BEGIN DATASET
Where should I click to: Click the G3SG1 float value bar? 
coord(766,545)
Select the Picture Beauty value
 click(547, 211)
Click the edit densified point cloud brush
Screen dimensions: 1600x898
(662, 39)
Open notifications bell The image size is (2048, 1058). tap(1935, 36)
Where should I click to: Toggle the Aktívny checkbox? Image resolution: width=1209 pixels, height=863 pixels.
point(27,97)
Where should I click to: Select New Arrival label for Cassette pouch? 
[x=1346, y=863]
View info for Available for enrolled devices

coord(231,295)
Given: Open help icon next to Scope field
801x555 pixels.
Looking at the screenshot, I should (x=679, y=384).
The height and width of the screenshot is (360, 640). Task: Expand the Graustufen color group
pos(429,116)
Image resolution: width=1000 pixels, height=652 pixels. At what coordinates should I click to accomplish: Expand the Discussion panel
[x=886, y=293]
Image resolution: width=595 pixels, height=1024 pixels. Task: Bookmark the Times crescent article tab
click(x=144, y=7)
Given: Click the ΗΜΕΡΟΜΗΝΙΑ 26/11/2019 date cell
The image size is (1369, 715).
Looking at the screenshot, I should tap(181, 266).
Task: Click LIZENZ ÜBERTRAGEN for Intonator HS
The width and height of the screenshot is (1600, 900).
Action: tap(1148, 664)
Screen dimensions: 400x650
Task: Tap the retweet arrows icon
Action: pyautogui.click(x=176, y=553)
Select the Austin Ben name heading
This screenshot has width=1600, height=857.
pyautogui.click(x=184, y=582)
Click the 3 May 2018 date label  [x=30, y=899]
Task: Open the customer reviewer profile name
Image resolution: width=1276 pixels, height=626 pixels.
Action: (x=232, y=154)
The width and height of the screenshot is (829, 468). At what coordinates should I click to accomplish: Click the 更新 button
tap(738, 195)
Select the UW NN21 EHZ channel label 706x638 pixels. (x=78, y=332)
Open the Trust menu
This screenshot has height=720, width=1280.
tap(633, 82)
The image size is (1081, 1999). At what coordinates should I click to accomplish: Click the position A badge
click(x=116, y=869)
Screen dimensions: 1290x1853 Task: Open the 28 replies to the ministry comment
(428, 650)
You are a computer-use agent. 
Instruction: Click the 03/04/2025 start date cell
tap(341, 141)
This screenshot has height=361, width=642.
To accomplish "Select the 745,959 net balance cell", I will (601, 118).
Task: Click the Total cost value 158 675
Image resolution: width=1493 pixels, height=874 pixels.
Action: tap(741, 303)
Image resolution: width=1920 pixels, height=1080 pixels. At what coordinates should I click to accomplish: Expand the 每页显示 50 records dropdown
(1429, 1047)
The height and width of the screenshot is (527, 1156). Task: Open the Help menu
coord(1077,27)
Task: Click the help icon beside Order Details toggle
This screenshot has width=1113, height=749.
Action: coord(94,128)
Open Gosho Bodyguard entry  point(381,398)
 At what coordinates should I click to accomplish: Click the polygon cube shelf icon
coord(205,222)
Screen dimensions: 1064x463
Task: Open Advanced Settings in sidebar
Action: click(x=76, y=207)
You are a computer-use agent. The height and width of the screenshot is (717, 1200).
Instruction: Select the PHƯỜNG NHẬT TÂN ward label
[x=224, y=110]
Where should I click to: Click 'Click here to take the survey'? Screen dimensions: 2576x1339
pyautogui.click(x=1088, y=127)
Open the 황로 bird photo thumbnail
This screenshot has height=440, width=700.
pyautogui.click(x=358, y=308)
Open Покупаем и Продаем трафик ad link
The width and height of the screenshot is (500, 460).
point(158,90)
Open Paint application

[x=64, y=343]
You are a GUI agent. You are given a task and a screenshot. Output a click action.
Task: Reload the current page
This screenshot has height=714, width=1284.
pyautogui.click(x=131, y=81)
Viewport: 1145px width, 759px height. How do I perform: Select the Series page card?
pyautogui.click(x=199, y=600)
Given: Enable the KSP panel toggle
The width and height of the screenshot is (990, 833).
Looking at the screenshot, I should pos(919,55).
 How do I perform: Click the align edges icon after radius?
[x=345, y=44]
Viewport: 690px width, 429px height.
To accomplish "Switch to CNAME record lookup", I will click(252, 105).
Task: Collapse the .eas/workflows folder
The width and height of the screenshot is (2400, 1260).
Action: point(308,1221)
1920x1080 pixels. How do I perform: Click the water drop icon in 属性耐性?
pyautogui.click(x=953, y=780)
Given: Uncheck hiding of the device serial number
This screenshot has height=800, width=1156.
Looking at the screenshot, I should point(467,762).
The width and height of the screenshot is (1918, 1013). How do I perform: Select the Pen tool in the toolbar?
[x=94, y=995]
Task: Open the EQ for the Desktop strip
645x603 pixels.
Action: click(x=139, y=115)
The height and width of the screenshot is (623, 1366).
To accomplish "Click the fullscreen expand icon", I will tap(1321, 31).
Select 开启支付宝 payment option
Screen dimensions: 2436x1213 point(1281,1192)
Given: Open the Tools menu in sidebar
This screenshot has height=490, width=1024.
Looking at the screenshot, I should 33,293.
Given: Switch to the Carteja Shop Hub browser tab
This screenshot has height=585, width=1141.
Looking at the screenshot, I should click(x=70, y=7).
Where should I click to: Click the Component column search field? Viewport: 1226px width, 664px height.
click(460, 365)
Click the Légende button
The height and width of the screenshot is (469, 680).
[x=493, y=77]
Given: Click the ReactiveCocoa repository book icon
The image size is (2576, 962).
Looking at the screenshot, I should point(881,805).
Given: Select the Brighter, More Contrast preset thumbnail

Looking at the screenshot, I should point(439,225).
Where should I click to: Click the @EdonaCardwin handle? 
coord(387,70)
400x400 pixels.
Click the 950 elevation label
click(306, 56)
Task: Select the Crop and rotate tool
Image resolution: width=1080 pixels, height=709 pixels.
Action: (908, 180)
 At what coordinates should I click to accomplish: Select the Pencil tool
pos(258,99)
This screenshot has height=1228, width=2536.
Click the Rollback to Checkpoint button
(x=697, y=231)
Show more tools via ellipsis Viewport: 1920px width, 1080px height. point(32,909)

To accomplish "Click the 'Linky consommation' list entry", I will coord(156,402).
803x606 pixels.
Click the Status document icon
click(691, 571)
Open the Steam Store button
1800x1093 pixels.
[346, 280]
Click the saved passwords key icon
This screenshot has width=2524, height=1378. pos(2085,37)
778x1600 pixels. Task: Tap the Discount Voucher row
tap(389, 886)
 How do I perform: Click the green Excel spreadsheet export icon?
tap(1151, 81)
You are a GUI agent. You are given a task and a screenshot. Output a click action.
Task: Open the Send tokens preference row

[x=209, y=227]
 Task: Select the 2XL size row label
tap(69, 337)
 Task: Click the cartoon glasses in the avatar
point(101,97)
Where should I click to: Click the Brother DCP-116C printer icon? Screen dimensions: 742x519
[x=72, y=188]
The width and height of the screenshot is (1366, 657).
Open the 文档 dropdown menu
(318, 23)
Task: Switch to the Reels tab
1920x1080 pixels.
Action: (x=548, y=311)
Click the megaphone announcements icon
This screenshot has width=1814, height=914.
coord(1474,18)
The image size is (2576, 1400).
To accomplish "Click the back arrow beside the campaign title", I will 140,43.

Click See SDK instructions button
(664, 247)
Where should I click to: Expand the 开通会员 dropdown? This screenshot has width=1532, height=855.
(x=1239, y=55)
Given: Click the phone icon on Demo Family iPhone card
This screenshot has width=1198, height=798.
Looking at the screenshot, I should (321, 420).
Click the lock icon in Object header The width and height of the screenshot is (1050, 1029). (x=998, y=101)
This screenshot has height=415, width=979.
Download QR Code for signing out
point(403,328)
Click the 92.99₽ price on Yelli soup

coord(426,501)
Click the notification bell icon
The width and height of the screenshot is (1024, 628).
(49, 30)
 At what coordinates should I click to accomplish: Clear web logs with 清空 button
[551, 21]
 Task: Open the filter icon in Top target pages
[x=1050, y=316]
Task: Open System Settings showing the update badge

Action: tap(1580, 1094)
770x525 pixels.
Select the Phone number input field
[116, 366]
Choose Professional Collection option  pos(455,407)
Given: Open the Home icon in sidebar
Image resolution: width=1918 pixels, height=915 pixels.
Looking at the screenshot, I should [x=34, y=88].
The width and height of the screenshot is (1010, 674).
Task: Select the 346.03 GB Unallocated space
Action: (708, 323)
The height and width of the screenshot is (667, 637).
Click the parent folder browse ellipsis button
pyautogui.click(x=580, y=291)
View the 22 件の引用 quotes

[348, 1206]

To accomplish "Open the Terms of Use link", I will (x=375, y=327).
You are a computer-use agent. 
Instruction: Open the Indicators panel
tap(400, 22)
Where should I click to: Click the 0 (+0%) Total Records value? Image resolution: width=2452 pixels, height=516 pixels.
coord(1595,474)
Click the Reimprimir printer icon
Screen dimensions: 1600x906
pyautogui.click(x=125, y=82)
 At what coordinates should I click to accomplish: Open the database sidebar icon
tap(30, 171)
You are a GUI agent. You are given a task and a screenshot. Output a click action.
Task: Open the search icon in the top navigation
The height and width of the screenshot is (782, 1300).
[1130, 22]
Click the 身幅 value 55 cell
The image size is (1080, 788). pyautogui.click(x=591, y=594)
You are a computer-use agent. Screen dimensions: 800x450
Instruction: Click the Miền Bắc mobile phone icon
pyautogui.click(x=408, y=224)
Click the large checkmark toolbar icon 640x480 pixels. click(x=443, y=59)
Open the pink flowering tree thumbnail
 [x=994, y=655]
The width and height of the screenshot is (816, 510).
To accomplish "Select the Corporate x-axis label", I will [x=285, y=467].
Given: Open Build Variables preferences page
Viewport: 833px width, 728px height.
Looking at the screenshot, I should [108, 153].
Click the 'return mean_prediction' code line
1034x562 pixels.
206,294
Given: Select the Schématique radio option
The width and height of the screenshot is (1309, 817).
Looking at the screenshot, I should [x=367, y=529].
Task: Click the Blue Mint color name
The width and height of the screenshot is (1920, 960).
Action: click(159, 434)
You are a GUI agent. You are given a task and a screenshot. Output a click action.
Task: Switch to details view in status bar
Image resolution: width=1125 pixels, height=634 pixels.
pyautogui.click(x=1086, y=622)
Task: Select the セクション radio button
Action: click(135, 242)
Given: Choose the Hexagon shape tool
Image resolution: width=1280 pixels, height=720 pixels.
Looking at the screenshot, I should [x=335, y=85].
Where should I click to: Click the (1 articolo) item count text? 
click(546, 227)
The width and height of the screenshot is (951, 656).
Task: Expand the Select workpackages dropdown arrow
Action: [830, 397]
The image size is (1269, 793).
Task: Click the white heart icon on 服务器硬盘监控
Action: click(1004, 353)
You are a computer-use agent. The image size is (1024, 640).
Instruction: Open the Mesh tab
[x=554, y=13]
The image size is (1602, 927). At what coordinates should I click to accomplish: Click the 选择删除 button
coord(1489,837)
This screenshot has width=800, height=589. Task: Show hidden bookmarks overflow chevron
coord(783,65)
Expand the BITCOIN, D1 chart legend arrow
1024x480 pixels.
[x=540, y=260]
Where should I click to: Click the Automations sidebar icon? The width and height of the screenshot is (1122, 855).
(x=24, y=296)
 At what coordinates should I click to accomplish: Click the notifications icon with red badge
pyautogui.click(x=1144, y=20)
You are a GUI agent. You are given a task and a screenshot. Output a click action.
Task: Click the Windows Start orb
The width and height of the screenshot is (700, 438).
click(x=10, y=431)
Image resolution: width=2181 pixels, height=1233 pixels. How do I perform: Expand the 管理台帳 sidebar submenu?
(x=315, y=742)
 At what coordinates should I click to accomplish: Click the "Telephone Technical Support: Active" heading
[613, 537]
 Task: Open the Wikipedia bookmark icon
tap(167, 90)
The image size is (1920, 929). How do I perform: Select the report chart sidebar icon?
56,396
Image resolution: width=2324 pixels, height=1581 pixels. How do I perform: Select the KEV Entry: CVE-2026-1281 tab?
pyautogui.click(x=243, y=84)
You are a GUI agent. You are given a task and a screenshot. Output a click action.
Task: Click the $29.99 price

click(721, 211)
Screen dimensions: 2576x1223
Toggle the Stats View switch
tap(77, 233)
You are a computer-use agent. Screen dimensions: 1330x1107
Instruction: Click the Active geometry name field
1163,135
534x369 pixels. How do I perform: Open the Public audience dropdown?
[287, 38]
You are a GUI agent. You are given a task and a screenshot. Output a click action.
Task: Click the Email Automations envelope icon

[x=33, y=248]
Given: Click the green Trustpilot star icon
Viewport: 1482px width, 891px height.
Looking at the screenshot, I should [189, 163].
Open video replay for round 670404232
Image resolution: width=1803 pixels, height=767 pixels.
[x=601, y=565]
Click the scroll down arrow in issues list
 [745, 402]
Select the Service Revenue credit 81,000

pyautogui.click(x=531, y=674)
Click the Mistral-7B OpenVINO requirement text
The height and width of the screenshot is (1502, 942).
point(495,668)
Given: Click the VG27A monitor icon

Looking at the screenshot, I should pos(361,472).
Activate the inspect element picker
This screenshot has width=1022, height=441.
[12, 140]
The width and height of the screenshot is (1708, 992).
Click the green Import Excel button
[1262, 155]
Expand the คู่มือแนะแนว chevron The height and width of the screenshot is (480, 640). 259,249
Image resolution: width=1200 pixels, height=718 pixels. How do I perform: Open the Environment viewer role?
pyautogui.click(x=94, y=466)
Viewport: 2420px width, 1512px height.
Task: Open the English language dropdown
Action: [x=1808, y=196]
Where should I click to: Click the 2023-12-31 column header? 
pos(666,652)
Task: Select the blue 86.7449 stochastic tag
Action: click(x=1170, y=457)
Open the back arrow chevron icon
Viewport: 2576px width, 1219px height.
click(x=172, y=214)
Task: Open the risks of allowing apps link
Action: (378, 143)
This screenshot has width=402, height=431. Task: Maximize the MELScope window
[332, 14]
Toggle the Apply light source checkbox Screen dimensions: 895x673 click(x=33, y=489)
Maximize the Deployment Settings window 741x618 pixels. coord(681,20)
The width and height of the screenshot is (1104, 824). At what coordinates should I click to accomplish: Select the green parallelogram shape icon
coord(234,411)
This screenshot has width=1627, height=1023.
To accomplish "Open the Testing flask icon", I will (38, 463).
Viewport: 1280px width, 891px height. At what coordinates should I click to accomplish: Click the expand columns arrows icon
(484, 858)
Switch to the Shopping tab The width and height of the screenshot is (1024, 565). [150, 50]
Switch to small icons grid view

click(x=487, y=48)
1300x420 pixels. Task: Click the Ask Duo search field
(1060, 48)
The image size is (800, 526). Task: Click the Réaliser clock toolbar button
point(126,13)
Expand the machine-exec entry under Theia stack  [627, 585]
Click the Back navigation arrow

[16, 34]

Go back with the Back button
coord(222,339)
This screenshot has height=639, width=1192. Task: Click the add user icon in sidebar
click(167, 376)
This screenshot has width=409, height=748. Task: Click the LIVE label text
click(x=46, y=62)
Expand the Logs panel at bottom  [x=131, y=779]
END DATASET
_CHALLENGE_
Pick out each line of the items above that contains the word "label", and copy those lines.

_EXERCISE ANSWER_
Where should I click to: Select New Arrival label for Cassette pouch? 
Click the 3 May 2018 date label  [x=30, y=899]
Select the UW NN21 EHZ channel label 706x638 pixels. (x=78, y=332)
Instruction: Select the PHƯỜNG NHẬT TÂN ward label
Click the 950 elevation label
 Task: Select the 2XL size row label
To accomplish "Select the Corporate x-axis label", I will [x=285, y=467].
This screenshot has width=409, height=748. Task: Click the LIVE label text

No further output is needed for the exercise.